My son was kicked out of our local private school after less than a term for being too autistic for them to handle, and we have finally had to pull him from the local state school because the SEN support he had in place wasn't working this year. So we (mostly my wife - I work a City professional job) are now homeschooling an autistic 8-year-old mini-STEMlord. We started using Doodle Learning which is based on the English National Curriculum - after entry assessments he is within months of being ready for secondary maths (i.e. roughly 3 years ahead) and 1.5-2.5 years ahead in English. When he started school, his non-verbal IQ was assessed at 99.9th percentile.
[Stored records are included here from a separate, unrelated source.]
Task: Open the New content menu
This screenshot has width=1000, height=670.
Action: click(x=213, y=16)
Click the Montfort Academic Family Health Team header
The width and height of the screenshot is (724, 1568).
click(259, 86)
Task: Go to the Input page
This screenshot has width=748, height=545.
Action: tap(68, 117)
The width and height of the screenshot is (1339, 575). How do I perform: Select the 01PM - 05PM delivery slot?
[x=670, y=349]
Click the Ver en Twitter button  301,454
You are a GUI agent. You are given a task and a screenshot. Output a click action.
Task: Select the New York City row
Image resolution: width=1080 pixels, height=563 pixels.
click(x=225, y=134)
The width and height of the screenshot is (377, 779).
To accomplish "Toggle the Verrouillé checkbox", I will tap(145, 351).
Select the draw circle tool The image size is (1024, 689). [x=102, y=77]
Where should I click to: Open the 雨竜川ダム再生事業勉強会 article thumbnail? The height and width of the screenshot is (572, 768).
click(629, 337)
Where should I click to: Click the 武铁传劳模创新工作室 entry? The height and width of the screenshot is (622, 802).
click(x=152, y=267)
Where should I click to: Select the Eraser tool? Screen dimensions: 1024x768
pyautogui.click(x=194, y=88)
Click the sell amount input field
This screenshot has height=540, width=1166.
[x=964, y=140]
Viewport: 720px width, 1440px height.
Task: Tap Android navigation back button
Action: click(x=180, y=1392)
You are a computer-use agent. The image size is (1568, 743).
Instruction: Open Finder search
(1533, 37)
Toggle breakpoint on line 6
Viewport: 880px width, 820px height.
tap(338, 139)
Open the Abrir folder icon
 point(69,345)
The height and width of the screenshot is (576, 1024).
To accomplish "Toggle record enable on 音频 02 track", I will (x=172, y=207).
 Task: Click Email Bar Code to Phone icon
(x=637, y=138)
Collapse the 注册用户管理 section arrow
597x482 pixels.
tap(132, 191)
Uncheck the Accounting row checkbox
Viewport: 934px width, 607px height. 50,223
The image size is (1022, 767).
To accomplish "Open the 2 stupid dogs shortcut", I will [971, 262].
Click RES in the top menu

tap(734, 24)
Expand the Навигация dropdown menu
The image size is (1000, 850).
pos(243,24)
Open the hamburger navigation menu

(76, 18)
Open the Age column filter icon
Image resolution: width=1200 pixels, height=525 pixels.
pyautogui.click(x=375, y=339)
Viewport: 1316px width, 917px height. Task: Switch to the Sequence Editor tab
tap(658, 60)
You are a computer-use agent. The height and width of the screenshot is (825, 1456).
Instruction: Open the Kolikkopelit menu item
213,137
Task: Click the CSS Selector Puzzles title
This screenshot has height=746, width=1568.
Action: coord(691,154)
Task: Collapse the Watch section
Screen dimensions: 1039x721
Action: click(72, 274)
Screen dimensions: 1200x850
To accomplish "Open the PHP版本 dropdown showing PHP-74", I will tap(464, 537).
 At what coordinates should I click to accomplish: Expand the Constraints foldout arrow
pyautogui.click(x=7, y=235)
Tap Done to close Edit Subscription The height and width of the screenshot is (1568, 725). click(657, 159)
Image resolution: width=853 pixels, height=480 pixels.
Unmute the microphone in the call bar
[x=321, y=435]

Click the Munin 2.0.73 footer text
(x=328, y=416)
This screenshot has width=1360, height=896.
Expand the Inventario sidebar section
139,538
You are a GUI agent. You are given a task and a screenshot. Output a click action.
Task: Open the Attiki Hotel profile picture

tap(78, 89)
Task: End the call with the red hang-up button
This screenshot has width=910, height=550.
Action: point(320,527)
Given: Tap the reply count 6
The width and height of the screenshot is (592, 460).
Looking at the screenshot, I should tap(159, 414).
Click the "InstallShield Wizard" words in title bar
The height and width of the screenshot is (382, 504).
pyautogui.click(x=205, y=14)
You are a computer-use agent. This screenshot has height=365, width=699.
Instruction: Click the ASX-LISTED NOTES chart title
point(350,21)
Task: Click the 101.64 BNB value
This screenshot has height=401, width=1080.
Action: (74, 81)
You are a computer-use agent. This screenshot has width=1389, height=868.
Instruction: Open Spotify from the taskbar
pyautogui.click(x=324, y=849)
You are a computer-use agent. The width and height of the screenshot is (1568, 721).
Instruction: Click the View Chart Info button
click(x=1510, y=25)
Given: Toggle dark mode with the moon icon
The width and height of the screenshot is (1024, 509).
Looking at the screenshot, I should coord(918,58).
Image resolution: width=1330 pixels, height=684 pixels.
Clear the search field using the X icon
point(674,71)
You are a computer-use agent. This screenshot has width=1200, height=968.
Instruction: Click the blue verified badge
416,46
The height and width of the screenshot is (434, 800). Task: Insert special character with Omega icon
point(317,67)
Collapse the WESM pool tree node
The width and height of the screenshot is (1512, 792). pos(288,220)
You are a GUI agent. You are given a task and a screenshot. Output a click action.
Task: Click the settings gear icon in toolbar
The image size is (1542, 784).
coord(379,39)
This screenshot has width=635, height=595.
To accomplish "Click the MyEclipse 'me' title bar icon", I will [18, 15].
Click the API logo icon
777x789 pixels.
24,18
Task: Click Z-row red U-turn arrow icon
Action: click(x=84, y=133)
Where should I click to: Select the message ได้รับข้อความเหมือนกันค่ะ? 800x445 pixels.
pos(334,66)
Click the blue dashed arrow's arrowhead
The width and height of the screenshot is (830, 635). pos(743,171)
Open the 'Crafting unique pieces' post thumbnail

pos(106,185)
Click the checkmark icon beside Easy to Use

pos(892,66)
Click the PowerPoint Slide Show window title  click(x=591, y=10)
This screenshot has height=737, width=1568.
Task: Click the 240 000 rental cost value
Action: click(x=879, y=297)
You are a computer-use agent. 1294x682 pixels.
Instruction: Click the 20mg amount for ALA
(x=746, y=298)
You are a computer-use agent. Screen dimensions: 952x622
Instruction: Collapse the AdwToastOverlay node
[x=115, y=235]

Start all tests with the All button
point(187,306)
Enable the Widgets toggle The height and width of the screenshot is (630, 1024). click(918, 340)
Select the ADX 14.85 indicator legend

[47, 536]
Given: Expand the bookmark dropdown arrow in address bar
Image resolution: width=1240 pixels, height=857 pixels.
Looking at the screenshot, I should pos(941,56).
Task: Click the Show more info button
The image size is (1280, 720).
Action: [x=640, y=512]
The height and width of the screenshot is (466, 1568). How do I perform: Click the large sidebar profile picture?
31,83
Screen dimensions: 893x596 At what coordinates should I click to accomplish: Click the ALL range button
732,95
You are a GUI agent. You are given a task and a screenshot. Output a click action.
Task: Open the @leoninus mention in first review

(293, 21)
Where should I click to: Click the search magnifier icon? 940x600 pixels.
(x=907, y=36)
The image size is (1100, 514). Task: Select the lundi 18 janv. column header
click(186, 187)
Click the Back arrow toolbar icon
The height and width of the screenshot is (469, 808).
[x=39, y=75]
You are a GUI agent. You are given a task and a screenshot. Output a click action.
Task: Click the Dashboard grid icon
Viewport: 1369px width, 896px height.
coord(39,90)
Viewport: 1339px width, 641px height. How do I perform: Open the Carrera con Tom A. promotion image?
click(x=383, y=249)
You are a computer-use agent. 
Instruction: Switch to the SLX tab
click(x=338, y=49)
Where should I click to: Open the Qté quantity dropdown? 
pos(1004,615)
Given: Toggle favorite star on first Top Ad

He enjoys the Doodle Maths online exercises, but refuses to do the English ones unless paid. My memory, and as far as I can determine online, is that if you are more than 1-2 years ahead in maths you need enrichment (more conceptually difficult work and problems that require deeper thinking) rather than acceleration (going through the standard curriculum faster). The UK has a good system of maths enrichment for secondary schools organised around a tiered set of competitions leading up to the IMO, but I am not aware of anything for primary.
More broadly, my son has engineer-brain, which is close to my scientist-brain, but different enough that I don't know how to motivate him or get him to build things more complex than Lego. Do people here have advice? He loved forest nursery when he was little, and built things that a 4-year-old shouldn't be able to build. He has stopped since then.
Sorry to hear about your son’s school. What about BRIO train track sets, the wooden ones? I used to have a lot of fun with those: you can build arbitrary systems on the large scale, but the nature of curving track constrains what you can do on the small scale in a way he might find interesting and challenging. Also they’re big wooden pieces so harder to swallow or lose than Lego, and hard to damage. And the scenery allows some level of imagination / artistic expression.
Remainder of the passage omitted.